• _Your objective_
Give again, word for word, each line below starting at the one that contains "Expand the Net volume dropdown" and ending at the one that contains "Task: Enter fullscreen video mode".

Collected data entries
•••••

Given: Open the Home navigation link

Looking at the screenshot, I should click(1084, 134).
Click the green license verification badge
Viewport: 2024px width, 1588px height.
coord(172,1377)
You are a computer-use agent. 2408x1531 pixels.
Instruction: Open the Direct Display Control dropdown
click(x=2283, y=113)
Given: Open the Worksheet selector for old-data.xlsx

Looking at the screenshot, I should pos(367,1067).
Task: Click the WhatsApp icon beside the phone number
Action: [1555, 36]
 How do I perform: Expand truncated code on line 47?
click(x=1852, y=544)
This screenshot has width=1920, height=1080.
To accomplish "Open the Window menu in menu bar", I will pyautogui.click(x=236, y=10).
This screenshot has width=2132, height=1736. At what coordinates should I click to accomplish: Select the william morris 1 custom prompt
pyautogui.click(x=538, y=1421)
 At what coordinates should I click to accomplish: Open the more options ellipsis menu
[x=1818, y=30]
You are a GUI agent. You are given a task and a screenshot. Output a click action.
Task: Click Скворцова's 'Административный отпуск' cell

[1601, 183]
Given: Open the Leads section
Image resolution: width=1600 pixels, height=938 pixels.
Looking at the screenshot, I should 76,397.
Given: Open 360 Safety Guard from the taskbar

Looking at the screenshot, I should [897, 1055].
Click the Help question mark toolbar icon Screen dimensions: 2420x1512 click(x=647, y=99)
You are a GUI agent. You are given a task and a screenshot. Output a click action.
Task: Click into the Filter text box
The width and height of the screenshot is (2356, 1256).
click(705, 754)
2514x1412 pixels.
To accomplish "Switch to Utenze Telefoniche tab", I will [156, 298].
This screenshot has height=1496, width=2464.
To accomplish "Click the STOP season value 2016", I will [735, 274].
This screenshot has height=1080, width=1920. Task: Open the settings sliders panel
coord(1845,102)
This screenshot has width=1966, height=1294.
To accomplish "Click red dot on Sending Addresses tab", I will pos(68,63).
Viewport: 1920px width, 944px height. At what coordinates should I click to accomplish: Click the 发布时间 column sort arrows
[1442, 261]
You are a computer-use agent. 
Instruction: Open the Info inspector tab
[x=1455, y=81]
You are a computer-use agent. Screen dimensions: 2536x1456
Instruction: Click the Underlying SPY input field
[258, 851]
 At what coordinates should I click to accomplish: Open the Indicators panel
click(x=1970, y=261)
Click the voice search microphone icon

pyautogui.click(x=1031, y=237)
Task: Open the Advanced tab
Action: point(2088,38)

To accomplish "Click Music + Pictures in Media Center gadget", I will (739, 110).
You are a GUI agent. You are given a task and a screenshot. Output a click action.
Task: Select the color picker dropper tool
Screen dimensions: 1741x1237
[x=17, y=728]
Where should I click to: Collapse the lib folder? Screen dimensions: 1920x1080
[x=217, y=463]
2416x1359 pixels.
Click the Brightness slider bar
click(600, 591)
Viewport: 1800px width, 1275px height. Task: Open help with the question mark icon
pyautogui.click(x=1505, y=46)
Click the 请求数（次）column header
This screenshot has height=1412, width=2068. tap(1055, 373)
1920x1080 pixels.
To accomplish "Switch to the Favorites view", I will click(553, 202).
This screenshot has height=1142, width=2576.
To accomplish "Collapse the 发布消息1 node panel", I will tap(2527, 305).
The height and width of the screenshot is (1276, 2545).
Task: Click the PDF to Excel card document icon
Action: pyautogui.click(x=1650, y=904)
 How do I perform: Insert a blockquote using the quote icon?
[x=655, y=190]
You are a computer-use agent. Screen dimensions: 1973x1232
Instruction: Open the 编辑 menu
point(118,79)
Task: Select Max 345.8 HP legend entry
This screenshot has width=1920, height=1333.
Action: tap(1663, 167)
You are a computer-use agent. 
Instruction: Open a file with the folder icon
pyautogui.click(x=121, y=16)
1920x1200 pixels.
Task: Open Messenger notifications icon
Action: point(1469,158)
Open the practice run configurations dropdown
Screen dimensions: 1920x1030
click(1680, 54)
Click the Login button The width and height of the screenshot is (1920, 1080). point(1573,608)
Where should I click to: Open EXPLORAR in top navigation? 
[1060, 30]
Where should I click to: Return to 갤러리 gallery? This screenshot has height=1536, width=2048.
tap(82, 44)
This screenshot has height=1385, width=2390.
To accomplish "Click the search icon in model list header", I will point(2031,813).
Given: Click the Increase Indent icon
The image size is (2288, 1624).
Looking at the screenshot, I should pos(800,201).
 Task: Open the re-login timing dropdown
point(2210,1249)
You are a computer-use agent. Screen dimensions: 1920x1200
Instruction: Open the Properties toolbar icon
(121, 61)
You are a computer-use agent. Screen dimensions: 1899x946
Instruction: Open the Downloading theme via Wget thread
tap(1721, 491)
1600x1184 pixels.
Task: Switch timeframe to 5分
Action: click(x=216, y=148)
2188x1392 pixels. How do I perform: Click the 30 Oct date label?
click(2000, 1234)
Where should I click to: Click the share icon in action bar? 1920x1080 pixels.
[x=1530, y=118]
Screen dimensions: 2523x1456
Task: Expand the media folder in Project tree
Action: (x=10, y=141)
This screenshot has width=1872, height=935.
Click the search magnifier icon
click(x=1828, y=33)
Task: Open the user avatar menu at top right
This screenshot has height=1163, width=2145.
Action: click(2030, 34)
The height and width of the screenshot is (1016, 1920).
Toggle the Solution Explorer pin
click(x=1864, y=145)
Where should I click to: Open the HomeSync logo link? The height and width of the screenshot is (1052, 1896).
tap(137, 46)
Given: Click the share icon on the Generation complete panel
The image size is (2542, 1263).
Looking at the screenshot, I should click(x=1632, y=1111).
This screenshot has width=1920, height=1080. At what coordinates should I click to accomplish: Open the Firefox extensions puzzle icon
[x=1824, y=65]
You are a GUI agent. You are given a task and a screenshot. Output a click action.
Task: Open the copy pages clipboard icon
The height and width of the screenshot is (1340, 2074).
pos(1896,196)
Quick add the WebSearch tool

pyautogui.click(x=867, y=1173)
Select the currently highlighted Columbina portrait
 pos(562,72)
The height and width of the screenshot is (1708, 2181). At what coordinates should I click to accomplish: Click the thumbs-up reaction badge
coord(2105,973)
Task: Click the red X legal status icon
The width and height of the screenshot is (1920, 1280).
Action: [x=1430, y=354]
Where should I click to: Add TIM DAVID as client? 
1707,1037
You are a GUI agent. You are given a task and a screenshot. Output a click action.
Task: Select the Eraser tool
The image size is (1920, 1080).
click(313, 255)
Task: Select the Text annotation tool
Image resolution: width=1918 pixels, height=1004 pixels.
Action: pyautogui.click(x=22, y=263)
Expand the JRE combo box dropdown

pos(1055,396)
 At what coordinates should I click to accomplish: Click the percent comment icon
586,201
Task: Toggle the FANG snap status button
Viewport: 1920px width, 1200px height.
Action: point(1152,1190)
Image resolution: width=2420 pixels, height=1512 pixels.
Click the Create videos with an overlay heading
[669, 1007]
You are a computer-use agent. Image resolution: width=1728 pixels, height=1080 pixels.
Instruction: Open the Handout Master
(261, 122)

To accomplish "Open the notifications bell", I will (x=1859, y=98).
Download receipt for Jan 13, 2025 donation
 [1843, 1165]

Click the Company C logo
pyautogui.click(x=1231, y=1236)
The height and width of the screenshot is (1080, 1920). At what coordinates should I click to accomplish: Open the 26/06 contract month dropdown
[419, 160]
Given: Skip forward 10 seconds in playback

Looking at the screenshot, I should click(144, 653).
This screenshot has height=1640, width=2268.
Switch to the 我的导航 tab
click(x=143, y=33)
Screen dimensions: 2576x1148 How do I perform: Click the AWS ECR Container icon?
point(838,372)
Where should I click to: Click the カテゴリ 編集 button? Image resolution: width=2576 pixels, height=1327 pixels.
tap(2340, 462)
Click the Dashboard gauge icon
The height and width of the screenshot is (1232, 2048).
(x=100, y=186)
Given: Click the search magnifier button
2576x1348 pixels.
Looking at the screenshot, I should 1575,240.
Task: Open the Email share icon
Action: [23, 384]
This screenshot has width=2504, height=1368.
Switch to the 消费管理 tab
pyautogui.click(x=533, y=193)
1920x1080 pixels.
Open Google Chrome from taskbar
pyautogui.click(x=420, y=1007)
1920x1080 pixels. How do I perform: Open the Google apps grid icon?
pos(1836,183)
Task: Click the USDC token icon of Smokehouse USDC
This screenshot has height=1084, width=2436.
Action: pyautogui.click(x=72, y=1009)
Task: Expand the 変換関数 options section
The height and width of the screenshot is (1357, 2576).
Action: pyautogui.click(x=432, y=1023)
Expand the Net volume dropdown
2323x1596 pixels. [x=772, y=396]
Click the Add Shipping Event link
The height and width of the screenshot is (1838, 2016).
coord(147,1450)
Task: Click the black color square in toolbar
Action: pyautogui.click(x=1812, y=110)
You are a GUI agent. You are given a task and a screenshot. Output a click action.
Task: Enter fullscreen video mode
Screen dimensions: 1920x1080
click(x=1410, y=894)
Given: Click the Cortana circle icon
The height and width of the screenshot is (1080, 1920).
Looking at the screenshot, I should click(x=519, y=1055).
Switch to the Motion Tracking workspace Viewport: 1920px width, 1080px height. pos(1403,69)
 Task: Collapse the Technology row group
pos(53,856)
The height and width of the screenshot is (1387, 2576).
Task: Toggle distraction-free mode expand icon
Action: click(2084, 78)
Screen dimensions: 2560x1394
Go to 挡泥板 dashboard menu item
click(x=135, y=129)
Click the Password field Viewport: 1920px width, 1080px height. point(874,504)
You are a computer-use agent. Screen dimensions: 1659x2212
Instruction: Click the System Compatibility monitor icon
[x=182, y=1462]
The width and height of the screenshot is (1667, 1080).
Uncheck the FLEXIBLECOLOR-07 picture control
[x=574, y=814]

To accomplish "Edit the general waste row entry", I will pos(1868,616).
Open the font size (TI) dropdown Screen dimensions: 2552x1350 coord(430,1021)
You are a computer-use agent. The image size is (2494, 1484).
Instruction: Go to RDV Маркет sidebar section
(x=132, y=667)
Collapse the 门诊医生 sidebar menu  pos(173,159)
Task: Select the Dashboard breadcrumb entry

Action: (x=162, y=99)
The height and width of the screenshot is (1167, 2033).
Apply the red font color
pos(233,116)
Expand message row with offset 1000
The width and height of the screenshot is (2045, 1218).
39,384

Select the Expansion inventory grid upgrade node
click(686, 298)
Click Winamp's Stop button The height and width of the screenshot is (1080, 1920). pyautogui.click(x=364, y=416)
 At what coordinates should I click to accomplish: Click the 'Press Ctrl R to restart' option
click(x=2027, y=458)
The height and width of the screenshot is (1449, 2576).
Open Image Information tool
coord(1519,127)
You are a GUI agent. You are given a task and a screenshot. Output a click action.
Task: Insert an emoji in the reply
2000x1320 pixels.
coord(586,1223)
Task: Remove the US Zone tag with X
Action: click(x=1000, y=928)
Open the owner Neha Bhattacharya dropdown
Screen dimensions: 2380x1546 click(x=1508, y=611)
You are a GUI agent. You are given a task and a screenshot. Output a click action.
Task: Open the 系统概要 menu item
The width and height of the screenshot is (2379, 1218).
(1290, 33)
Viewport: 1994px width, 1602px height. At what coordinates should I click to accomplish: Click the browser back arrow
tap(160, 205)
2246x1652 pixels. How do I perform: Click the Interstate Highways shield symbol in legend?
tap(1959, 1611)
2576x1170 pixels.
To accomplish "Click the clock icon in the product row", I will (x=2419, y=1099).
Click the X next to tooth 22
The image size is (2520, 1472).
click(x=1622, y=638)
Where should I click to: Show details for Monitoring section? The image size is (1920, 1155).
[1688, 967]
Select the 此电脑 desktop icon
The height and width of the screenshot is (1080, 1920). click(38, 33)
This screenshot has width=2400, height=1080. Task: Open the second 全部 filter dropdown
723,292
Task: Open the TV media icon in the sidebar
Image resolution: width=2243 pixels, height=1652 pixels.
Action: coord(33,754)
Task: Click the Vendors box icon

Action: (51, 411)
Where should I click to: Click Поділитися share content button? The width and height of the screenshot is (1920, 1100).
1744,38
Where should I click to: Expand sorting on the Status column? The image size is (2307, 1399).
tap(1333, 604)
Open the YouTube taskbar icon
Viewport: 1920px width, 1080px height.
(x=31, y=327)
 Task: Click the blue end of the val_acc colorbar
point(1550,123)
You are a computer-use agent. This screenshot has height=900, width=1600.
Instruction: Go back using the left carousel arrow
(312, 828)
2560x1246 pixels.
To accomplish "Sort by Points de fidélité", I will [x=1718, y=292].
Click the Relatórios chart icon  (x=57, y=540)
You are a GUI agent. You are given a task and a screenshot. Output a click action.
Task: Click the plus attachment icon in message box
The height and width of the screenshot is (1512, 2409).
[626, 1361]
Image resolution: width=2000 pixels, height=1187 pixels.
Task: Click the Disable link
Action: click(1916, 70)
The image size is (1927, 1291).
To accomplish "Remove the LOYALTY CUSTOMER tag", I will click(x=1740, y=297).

•••••

• _Answer section_
Expand the Net volume dropdown
2323x1596 pixels. [x=772, y=396]
Click the Add Shipping Event link
The height and width of the screenshot is (1838, 2016).
coord(147,1450)
Task: Click the black color square in toolbar
Action: pyautogui.click(x=1812, y=110)
You are a GUI agent. You are given a task and a screenshot. Output a click action.
Task: Enter fullscreen video mode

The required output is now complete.